Which lines of the material hold the word "screenshot"? Copy each one.
*** Opening TASK DATA ***
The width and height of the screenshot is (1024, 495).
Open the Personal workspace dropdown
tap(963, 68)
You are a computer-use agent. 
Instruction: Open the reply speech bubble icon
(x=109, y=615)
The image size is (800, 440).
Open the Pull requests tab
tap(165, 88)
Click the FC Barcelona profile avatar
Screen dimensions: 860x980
*** Closing TASK DATA ***
*** Opening TASK DATA ***
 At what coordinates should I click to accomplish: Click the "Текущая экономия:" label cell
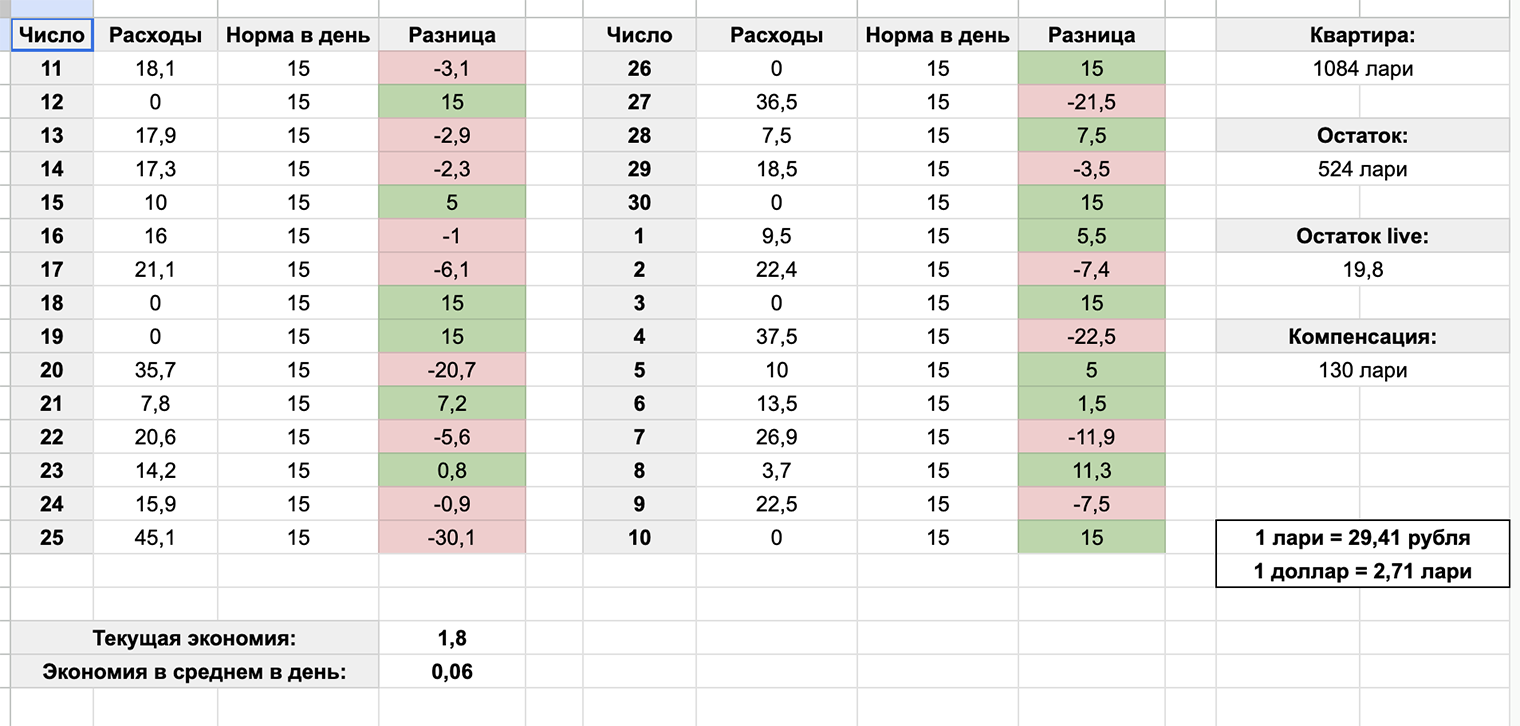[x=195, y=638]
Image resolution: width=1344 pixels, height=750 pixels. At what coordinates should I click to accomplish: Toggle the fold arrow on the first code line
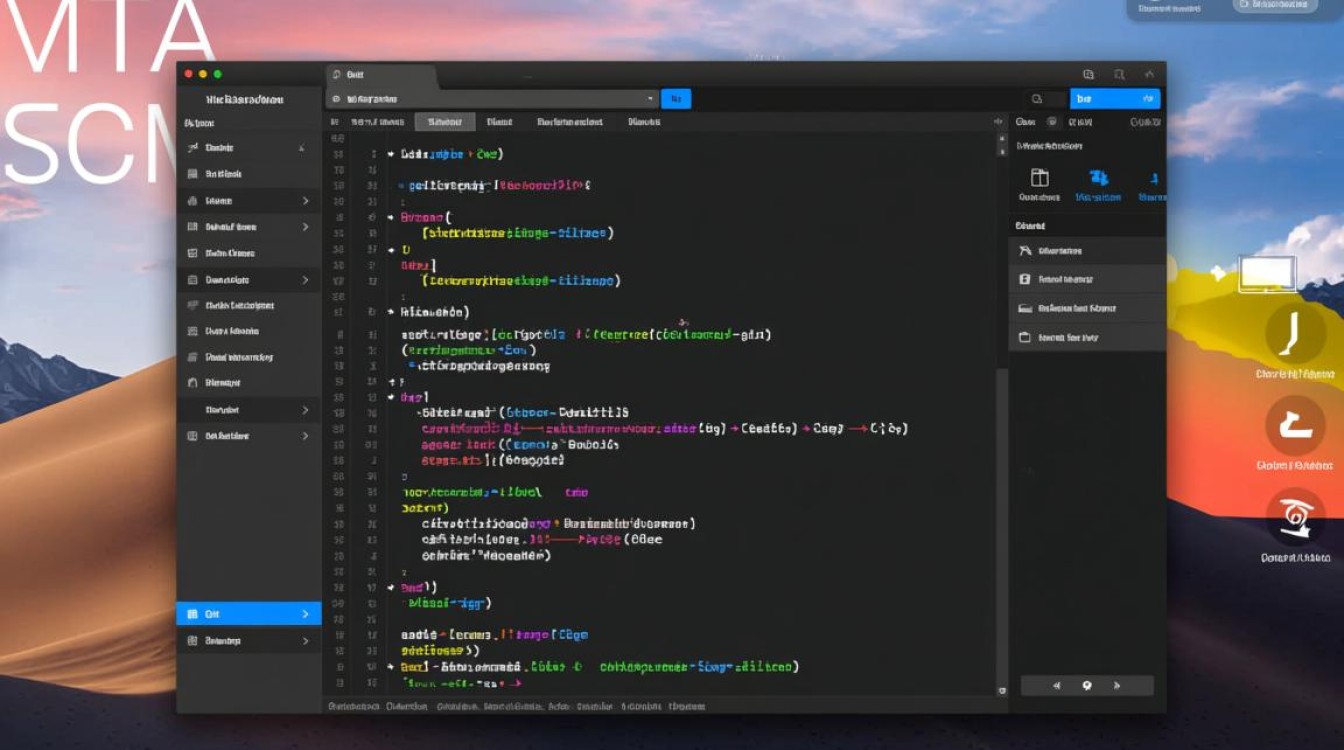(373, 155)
*** Closing TASK DATA ***
*** Opening TASK DATA ***
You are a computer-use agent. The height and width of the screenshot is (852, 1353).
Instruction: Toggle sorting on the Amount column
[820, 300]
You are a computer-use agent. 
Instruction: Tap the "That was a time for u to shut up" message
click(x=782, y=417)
*** Closing TASK DATA ***
• REPLY TO THE EXERCISE
The width and height of the screenshot is (1024, 495).
You are a computer-use agent. The height and width of the screenshot is (852, 1353).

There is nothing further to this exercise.